▸ **Instructions for the task**: Copy the following material line for line, with no changes.

▸ **Dataset records**:
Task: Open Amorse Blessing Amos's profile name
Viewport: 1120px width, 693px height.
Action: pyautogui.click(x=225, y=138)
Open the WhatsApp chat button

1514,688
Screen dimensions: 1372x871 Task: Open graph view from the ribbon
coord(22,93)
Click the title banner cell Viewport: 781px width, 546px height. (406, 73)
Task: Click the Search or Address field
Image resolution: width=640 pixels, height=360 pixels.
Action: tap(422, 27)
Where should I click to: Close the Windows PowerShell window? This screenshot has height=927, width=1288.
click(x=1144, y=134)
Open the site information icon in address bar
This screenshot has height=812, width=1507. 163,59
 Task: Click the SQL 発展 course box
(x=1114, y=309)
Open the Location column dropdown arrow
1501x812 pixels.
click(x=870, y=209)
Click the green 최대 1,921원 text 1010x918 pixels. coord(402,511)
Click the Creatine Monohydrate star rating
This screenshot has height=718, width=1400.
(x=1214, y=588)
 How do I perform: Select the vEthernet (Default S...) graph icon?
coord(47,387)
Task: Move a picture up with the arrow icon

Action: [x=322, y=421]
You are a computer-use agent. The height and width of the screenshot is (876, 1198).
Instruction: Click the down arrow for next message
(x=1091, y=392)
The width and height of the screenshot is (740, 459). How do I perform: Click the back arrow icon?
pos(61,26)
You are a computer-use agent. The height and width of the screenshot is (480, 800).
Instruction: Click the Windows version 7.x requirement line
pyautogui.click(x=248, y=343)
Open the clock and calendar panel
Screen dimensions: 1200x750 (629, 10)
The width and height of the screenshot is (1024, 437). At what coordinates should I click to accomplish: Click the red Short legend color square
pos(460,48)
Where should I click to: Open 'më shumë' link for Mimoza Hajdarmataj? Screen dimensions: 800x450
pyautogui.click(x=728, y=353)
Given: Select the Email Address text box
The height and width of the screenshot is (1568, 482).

▸ **Reply**:
Task: Open Amorse Blessing Amos's profile name
Viewport: 1120px width, 693px height.
Action: pyautogui.click(x=225, y=138)
Open the WhatsApp chat button

1514,688
Screen dimensions: 1372x871 Task: Open graph view from the ribbon
coord(22,93)
Click the title banner cell Viewport: 781px width, 546px height. (406, 73)
Task: Click the Search or Address field
Image resolution: width=640 pixels, height=360 pixels.
Action: tap(422, 27)
Where should I click to: Close the Windows PowerShell window? This screenshot has height=927, width=1288.
click(x=1144, y=134)
Open the site information icon in address bar
This screenshot has height=812, width=1507. 163,59
 Task: Click the SQL 発展 course box
(x=1114, y=309)
Open the Location column dropdown arrow
1501x812 pixels.
click(x=870, y=209)
Click the green 최대 1,921원 text 1010x918 pixels. coord(402,511)
Click the Creatine Monohydrate star rating
This screenshot has height=718, width=1400.
(x=1214, y=588)
 How do I perform: Select the vEthernet (Default S...) graph icon?
coord(47,387)
Task: Move a picture up with the arrow icon

Action: [x=322, y=421]
You are a computer-use agent. The height and width of the screenshot is (876, 1198).
Instruction: Click the down arrow for next message
(x=1091, y=392)
The width and height of the screenshot is (740, 459). How do I perform: Click the back arrow icon?
pos(61,26)
You are a computer-use agent. The height and width of the screenshot is (480, 800).
Instruction: Click the Windows version 7.x requirement line
pyautogui.click(x=248, y=343)
Open the clock and calendar panel
Screen dimensions: 1200x750 (629, 10)
The width and height of the screenshot is (1024, 437). At what coordinates should I click to accomplish: Click the red Short legend color square
pos(460,48)
Where should I click to: Open 'më shumë' link for Mimoza Hajdarmataj? Screen dimensions: 800x450
pyautogui.click(x=728, y=353)
Given: Select the Email Address text box
The height and width of the screenshot is (1568, 482).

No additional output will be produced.